Entre os clássicos traduzido por Wira há O Sonho, do já citado Tarás Schevtchenko; Marússia, de Marko Vovtchok, a grande escritora ucraniana do século XIX; e Sombras dos Ancestrais Esquecidos, de Mykhailo Kotsiubinski, gênio da prosa ucraniana, mais conhecido dos cinéfilos brasileiros pela adaptação cinematográfica feita por Sergei Parajanov intitulada Cavalos de Fogo. Troço para que alguma editora corra atrás de Wira ou seus herdeiros e faça edições à altura – vários autores vertidos por ela estão em domínio público. Vale muito a pena. Mesmo.  

Meu período ucraniano durou pouco.

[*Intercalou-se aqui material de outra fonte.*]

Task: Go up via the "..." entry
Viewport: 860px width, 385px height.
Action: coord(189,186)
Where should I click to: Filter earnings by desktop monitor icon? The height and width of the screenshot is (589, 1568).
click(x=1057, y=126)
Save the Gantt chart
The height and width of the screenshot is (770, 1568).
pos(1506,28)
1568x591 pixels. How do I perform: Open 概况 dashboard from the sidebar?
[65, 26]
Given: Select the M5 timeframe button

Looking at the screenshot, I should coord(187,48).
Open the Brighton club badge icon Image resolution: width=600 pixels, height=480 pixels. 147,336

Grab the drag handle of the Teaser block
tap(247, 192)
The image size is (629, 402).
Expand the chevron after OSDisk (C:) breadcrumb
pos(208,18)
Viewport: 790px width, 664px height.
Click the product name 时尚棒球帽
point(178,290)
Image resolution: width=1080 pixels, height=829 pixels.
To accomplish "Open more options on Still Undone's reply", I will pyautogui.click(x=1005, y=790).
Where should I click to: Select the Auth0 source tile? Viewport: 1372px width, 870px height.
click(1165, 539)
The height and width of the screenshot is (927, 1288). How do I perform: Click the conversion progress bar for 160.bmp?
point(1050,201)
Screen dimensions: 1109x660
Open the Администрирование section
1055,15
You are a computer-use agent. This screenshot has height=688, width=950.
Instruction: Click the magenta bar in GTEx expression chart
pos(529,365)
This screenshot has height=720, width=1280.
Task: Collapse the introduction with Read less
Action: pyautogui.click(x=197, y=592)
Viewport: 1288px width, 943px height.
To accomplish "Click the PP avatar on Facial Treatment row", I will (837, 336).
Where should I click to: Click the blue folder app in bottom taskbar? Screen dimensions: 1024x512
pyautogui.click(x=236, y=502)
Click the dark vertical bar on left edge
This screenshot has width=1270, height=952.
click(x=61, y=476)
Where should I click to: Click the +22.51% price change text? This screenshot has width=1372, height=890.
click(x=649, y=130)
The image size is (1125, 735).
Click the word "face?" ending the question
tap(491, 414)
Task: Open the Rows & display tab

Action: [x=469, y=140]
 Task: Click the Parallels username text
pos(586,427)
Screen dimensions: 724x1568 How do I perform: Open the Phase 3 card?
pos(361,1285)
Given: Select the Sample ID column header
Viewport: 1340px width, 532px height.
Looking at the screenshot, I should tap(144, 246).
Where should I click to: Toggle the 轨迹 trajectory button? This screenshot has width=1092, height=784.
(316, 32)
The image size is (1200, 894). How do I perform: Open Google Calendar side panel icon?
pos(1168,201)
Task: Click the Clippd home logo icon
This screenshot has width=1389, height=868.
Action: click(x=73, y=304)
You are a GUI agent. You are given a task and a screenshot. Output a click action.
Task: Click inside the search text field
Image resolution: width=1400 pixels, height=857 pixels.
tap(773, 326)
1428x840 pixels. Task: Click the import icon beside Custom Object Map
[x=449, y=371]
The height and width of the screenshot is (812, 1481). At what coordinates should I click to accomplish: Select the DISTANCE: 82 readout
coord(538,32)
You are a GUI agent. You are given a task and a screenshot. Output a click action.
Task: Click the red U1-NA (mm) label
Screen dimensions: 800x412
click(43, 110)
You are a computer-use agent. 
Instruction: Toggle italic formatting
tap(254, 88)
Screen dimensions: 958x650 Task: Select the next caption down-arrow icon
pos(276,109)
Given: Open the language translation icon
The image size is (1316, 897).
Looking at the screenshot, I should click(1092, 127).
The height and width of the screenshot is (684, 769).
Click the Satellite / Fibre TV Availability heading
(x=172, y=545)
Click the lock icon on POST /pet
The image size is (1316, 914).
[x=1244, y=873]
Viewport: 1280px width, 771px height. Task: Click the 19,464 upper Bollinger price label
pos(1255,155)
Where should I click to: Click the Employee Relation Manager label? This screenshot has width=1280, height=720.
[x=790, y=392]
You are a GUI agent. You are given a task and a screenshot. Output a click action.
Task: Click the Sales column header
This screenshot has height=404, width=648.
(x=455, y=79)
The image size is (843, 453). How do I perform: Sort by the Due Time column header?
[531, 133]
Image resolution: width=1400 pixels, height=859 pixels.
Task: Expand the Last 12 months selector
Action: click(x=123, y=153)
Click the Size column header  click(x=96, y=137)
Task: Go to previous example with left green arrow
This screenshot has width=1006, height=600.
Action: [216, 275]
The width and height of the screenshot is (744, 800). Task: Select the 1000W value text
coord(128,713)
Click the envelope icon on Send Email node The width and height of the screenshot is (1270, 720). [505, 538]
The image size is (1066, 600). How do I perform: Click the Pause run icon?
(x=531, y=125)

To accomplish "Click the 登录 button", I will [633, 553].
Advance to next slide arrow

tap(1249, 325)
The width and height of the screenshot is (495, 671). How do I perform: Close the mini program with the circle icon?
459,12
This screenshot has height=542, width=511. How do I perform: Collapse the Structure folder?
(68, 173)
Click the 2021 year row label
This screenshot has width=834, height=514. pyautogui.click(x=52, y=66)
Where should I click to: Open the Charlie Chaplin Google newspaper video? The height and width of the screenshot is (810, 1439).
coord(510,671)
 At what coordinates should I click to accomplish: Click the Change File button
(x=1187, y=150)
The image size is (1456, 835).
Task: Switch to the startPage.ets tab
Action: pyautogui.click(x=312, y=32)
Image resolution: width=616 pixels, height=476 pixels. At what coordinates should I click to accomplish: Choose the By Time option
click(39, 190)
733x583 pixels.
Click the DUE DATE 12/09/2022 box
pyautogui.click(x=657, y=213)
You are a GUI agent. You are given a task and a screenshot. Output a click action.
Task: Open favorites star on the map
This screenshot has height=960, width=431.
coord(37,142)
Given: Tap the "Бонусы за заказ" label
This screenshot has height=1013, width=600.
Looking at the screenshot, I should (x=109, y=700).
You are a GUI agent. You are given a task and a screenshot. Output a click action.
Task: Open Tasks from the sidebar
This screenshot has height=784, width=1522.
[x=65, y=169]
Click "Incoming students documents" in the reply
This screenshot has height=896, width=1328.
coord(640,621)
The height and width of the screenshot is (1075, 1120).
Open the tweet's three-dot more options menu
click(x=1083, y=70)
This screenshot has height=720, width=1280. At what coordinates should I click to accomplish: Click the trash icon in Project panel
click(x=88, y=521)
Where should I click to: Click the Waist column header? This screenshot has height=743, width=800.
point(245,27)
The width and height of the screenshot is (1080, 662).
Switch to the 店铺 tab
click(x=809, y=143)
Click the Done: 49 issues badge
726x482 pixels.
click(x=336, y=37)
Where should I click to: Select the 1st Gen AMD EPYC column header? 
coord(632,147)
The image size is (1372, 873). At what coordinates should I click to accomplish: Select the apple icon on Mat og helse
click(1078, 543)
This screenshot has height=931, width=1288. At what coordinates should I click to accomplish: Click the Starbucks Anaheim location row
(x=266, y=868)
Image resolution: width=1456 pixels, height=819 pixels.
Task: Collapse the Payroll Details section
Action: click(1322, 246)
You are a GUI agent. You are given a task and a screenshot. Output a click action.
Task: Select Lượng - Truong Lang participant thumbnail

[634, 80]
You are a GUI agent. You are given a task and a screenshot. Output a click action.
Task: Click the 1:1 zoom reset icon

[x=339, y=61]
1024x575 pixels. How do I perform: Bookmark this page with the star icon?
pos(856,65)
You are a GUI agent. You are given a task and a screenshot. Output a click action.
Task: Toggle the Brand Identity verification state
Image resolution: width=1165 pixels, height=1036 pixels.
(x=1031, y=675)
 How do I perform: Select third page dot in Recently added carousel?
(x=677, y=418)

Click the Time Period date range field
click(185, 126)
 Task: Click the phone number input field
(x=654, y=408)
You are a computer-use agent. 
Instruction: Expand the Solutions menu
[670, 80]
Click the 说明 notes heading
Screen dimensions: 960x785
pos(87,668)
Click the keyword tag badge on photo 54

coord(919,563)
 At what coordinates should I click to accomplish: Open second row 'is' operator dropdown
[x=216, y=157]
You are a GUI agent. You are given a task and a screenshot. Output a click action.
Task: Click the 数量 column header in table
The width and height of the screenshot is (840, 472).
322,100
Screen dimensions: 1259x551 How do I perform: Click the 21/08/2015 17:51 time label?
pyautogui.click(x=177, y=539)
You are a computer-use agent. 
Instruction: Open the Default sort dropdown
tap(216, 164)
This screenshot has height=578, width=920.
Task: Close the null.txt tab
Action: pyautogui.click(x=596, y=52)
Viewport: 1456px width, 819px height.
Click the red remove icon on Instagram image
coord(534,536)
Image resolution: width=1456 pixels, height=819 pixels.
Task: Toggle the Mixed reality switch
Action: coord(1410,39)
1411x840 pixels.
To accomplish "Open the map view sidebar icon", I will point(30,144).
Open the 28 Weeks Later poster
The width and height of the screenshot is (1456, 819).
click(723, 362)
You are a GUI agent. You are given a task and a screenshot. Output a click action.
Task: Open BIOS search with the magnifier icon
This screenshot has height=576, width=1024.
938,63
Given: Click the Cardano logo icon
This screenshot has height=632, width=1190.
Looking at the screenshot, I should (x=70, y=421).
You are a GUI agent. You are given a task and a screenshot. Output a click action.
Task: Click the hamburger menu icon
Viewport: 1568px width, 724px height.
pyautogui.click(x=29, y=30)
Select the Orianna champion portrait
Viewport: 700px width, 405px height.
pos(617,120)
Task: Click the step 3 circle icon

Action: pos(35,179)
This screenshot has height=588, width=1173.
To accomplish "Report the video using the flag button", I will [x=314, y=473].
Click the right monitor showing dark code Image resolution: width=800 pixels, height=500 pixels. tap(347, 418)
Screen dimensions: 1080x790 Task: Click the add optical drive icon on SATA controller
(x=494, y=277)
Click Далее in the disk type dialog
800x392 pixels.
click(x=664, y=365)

Na época, eu não era tão metódico quanto hoje, digo, em relação ao estudo de idiomas. Mas sempre tive vontade de retomar essa língua, tanto que tenho vários cursos em PDF, e, claro, visitar a Ucrânia.

Mas a vida dá diversas voltas. Depois da morte de Freire, herdei uma pequena parte de sua enorme biblioteca e fiquei com mais um curso de ucraniano – a família só me autorizou a ficar com cursos de idiomas, não literatura, portanto, não peguei os Schevtchenko no original e afins. E também fiquei encarregado de trabalhar na antologia que Freire traduziu, Babel de Contos, a sair pela editora Zouk, reunindo mais de trinta contos em trinta idiomas. Na antologia há o conto No rochedo, de Kotsiubinski. Será o pontapé inicial de uma retomada da literatura ucraniana no Brasil?

Sobre o/a autor/a

1 comentário em “Meu período ucraniano”

  1. Fátima Mohamed Abrão

    Incríveis referências da Cultura ucraniana que desconhecemos completamente! Pois poderíamos ter mais aproximações como essa!
    Tomara que o terror que estão vivendo naquela região possa dissolver-se de modo quântico sem deixar rastro!